Nimoh was in a state of emotional turmoil, Gill argued, having just learned his girlfriend was leaving him for her female lover. He was contemplating the traumatic events of his life, including physical and sexual abuse as a child, when he and Ernsting walked toward each other on McGill St. just before 9:30 p.m., Gill said.

"He remembers seeing someone walking towards him that we now know was Dr. Ernsting and he remembers being asked 'Do you want to have some fun,' that he understood as a sexual invitation. The next thing he remembers is a voice yelling 'Hey,'" Gill said, referring to the voice of a witness. "And that's when Calvin ran."

Crown attorney Lindsay Kromm argued that Nimoh, who initially denied to police having even been on McGill Street, is not to be believed.

It is the Crown's allegation that Ernsting was Nimoh's second victim that night — that he had robbed and stabbed another vulnerable victim on another quiet, residential street less than two hours earlier.

Glynis Brownsey, who was 65 at the time of that attack, testified that she was grabbed from behind by a man before repeatedly being stabbed in the side of her torso.

While Nimoh claims he had no part in that robbery — that it was carried out by his girlfriend and her female lover — the Crown argued Tuesday that the first robbery forms the basis of Nimoh's plan to stab and rob a second victim.

"And on December 15, 2015, Mark Ernsting became the tragic victim of that cruel plan," Kromm said.

"You should approach everything he says with a healthy dose of skepticism," Kromm said of Nimoh's version of events. "All you have is the word of someone who has admitted to lying repeatedly to protect himself."

The robbery of Brownsey demonstrates that Ernsting's death "was not an impulsive act," Kromm said. "It was part of a larger course of action, a plan that Calvin Nimoh had formulated that night. A very simple plan to be sure, but a plan. On that night, Calvin Nimoh had no money and no job. He told his girlfriend he needed to commit a robbery and that's what he did. He acted without concern or empathy for anyone other than himself."

The defence argued that Nimoh's girlfriend, who was contradicted several times in the witness box, is not a reliable witness, but rather someone who was motivated by her new relationship and desire to get Nimoh out of her life.

For the same reasons, Gill said, the lover could not be believed when she testified that it was she and Nimoh who robbed Brownsey. She testified that Nimoh told her after the robbery that he thought he had just "caught a body," or murdered someone, and that he was going to jail. She said that after Ernsting was killed, Nimoh confided to her that he had just killed a man and shown him "no mercy."

"Mark Ernsting, cancer researcher, husband, member of your community, was on his way home at 9:27 p.m. when he was approached from behind by Calvin Nimoh," Kromm said. "Dr.
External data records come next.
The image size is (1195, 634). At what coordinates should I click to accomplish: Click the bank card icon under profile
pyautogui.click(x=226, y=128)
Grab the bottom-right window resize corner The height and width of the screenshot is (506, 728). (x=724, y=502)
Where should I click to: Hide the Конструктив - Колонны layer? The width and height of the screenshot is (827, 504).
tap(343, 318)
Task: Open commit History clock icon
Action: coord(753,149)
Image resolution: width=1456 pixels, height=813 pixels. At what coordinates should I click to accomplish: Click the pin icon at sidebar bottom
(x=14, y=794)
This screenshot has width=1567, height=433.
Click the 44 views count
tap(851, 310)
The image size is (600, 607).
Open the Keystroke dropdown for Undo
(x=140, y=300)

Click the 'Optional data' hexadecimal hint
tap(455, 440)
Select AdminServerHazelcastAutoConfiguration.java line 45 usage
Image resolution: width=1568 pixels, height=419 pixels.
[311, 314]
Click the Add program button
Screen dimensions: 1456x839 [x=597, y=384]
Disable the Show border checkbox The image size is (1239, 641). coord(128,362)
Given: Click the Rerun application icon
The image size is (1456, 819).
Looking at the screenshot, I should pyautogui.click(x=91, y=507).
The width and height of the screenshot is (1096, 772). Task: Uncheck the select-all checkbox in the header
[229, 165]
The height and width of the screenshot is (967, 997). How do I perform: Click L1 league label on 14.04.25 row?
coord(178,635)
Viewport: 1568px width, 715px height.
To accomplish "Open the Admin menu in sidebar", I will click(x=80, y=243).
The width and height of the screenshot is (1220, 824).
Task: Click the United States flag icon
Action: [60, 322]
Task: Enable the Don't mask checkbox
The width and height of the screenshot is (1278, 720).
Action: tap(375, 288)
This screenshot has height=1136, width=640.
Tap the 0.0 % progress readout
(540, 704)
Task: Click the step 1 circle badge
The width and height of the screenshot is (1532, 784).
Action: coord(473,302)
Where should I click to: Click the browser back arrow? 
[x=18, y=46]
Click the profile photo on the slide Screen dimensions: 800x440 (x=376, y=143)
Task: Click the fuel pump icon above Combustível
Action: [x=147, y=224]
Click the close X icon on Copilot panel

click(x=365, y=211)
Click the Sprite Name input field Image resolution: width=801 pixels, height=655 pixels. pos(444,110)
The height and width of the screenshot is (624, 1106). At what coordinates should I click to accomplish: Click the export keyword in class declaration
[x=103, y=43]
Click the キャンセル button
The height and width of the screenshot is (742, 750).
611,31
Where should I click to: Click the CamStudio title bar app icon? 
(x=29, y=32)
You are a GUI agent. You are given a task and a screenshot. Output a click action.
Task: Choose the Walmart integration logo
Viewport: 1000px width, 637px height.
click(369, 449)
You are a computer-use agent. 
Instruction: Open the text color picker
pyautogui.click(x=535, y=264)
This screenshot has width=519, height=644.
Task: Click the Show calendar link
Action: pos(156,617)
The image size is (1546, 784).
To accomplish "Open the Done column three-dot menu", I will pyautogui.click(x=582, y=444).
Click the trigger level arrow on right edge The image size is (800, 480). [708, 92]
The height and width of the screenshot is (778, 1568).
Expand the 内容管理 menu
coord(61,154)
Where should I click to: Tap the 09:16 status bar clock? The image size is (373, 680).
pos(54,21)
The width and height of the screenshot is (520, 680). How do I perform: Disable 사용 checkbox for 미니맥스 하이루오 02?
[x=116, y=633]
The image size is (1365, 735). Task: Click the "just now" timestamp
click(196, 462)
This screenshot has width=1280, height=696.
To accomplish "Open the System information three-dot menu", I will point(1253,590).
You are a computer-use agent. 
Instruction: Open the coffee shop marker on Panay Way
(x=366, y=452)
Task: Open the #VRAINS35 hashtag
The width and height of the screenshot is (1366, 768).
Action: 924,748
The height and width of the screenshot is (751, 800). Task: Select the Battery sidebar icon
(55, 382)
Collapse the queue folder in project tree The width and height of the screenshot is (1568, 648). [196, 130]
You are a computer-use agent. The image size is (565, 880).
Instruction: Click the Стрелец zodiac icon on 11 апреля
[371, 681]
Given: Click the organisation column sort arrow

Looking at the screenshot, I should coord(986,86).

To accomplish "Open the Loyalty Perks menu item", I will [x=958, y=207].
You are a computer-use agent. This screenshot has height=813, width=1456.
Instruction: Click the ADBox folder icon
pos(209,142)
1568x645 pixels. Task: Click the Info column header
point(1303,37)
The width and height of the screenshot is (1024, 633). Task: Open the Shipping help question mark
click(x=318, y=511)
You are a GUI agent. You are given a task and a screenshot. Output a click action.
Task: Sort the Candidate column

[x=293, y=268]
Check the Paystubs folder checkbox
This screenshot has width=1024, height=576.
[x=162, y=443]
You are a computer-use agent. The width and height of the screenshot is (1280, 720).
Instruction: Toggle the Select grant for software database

Ernsting didn't say one word to Calvin Nimoh because he didn't have a chance to do so."

"Mark Ernsting had not one defensive wound on his body. Not to his hands. Not to his arms. Not to the front of his torso," she said.

"This was a planned and deliberate attack on an innocent, unsuspecting, upstanding member of our society. Calvin Nimoh has told you in so many words what he says happened that night. They are words that cannot and should not be believed becuase Calvin Nimoh's actions speak for themselves, and what Calvin Nimoh's actions tell you is that he is guilty of first-degree murder."

Jurors are expected to begin their deliberations on Thursday after receiving instructions from Justice David McCombs.